Treatment of Sigmoid Volvulus with Colonic Ischemia, Perforation, Peritonitis, or Septic Shock on Admission
Clinical Scenario
In 5–25% of patients presenting with sigmoid volvulus, admission findings include colonic ischemia, bowel perforation, peritonitis, or septic shock. This subset cannot be managed conservatively or with endoscopic decompression — it demands immediate operative intervention.
Upfront urgent surgery is required.
When sigmoid volvulus is complicated by ischemia, perforation, peritonitis, or septic shock, an urgent upfront operation is the mandated course of action.
Surgical Approach — Overview
Management is centred on urgent colectomy with resection of infarcted bowel, carried out with specific intraoperative technique designed to limit systemic contamination. The decision between single-stage and staged reconstruction hinges on the patient's overall condition and intraoperative findings — the complete decision algorithm and operative criteria are detailed in the full protocol.
References
DOI: 10.1186/s13017-023-00502-x
- In 5–25% of patients with sigmoid volvulus, they will present with colonic ischemia, perforation, peritonitis or septic shock on admission.
- These patients require upfront urgent colectomy.
- If the patient presents with septic shock or bowel ischemia or perforation, an urgent upfront surgery is warranted.
- Intraoperatively, resection of infarcted bowel should be performed without detorsion and with minimal manipulation to prevent release of endotoxin, potassium and bacteria into the general circulation and to avoid perforation of the colon.

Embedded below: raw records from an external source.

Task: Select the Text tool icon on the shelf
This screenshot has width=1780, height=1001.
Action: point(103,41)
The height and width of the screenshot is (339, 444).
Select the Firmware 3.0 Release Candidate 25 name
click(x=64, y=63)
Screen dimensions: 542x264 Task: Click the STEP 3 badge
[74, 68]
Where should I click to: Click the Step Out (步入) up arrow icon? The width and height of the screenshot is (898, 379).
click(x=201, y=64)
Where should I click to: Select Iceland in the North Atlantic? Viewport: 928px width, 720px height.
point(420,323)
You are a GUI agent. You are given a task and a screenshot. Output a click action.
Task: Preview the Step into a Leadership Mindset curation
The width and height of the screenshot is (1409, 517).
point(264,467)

- Performing a single-step resection and anastomosis or a Hartmann's procedure should be based on the patient's overall clinical condition and intraoperative findings, e.g., presence of abdominal fecal contamination.
- Despite the evidence, end colostomy creation is often the most appropriate choice for hemodynamically unstable patients or when there are significant concomitant factors, such as increased ASA or Acute Physiology and Chronic Health Evaluation II score, coagulopathy, acidosis or hypothermia, all of which add prohibitive risk to the integrity of a colorectal anastomosis.